Task details
Copy out word for word the lines of the records from the one containing "You are a computer-use agent. The image size is (1024, 907)." through the one containing "I will 540,101.", both included.

Provided material
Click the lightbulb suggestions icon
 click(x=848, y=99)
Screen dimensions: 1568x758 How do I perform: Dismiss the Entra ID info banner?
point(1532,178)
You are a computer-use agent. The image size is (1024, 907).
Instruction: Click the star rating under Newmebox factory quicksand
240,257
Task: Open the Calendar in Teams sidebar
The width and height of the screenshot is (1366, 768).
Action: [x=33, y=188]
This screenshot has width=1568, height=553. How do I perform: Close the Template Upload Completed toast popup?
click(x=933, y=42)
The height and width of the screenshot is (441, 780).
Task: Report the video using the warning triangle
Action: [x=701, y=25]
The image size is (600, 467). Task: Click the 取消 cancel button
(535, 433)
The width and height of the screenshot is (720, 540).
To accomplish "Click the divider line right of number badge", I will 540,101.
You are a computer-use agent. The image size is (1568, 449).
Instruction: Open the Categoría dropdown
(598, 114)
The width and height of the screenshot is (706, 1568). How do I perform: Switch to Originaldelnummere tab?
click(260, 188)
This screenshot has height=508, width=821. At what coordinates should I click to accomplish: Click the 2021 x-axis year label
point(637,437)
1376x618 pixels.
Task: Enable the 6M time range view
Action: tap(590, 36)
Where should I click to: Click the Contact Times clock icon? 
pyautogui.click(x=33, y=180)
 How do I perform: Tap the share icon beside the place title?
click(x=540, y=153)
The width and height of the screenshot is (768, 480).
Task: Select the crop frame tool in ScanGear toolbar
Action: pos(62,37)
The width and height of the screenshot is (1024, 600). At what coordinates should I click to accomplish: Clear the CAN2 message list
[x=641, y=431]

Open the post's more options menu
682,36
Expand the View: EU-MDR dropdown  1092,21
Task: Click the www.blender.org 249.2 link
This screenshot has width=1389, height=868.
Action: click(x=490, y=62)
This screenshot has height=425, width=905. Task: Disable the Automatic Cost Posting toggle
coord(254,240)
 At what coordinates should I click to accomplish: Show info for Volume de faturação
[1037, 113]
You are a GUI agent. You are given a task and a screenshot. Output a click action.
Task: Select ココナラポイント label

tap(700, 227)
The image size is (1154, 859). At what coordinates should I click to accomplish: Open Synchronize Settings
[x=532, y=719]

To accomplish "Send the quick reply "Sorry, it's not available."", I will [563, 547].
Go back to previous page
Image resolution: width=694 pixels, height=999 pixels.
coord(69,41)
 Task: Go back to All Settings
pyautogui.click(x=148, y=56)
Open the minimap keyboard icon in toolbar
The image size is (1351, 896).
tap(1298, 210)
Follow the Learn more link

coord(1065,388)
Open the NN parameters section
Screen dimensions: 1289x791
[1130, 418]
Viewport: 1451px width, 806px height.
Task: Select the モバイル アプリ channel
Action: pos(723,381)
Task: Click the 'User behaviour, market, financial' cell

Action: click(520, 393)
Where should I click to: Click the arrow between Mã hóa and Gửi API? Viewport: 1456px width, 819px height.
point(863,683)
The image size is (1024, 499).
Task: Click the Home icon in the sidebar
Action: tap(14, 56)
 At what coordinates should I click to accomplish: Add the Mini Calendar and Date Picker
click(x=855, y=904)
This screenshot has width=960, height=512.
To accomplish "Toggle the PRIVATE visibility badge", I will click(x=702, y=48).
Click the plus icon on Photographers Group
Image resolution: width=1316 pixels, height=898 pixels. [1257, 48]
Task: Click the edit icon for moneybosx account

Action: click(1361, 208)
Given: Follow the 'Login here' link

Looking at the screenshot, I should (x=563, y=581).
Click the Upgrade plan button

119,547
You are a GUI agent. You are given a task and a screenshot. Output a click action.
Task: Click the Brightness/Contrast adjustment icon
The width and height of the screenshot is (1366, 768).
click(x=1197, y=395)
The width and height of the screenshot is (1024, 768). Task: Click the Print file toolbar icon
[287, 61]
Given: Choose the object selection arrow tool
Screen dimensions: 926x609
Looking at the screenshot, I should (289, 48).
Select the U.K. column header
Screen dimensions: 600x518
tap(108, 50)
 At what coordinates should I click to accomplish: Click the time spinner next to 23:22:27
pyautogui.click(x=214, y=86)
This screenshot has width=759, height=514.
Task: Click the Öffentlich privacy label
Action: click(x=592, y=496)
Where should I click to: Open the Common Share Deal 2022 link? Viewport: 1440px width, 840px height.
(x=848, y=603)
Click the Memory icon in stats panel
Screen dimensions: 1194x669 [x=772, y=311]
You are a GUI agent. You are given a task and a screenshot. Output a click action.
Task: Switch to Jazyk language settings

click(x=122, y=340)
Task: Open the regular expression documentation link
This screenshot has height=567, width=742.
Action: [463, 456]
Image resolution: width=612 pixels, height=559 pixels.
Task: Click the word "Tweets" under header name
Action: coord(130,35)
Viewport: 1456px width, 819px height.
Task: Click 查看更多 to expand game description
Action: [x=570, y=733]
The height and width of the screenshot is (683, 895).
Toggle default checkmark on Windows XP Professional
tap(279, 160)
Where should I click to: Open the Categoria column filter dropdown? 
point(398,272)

Answer to the task
You are a computer-use agent. The image size is (1024, 907).
Instruction: Click the star rating under Newmebox factory quicksand
240,257
Task: Open the Calendar in Teams sidebar
The width and height of the screenshot is (1366, 768).
Action: [x=33, y=188]
This screenshot has width=1568, height=553. How do I perform: Close the Template Upload Completed toast popup?
click(x=933, y=42)
The height and width of the screenshot is (441, 780).
Task: Report the video using the warning triangle
Action: [x=701, y=25]
The image size is (600, 467). Task: Click the 取消 cancel button
(535, 433)
The width and height of the screenshot is (720, 540).
To accomplish "Click the divider line right of number badge", I will 540,101.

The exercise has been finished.